3. Looking Back on Big Things
This last point is pretty simple. We all get one shot in life. It seems to me that I should use my shot to do the coolest, most exciting work that I can find. I want to look back when I am old and be satisfied with what I did. I need to know that I took big swings at hard problems. It was not at all clear to me that I would likely get that kind of satisfaction after a career in BigLaw.
This isn’t a criticism of the legal profession generally. Most of the time, lawyers do important and valuable work. Practicing law is an honorable profession. Indeed, I think it’s probably one of the more interesting professions there is.

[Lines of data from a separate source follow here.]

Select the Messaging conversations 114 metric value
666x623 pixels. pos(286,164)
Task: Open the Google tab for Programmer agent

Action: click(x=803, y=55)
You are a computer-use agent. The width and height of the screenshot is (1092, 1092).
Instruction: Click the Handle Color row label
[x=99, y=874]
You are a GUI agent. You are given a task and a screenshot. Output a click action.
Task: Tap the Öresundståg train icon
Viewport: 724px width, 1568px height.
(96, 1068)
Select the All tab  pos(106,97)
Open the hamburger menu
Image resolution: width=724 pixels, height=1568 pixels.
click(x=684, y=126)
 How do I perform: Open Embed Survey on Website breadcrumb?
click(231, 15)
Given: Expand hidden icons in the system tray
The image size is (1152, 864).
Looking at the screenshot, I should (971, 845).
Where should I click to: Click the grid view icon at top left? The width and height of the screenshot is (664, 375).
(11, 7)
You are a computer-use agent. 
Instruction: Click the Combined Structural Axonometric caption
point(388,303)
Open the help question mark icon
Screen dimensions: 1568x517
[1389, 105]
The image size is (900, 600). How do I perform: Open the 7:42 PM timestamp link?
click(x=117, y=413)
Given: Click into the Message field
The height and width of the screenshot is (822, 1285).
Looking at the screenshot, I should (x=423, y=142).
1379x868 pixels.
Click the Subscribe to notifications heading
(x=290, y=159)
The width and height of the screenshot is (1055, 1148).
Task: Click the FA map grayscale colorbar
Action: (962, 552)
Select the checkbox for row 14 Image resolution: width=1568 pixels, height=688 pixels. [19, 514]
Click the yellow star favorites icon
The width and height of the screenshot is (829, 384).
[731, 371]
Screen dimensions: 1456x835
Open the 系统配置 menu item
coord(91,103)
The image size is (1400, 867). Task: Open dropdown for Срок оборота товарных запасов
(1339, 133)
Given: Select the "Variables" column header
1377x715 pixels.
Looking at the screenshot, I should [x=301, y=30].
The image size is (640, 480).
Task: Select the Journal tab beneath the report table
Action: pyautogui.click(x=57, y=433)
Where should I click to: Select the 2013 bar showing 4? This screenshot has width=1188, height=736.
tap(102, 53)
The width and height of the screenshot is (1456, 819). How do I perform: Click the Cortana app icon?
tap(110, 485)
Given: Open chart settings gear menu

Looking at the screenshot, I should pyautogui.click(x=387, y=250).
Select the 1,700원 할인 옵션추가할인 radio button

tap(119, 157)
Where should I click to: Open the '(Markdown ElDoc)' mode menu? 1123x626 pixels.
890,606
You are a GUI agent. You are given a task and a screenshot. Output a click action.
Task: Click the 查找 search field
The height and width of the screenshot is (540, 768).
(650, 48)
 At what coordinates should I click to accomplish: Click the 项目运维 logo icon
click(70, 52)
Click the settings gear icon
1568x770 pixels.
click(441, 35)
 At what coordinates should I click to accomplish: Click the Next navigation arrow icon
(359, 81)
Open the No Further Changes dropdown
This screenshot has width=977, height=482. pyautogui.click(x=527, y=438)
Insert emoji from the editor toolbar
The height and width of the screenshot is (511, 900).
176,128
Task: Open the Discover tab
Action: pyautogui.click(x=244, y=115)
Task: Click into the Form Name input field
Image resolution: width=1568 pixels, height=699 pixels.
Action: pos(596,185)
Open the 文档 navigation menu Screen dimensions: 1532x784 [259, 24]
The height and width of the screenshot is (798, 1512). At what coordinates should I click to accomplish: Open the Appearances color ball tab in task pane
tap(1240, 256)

I simply recognize that, personally, I am probably not a great fit for BigLaw. This conclusion is based on facts, but it’s ultimately subjective. It does not mean that BigLaw is wrong for everybody. Some people love it. That’s great. But many people do it and don’t love it. Many affirmatively regret it. Everybody knows this going in. Lots of people ignore it and focus on the salary. I’ve tried to do just the opposite. And my conclusion is simply that I’d rather do something else—something related, but also something quite different.
There is no shortage of capable lawyers out there. Clients are in good hands. But, technologically speaking, lawyers aren’t. I think someone should change that. Current offerings are so limited in what they do that very few people even have a sense of what is even possible. We at Amicus Labs think we’re up to the challenge. And I couldn’t be more excited to take it on.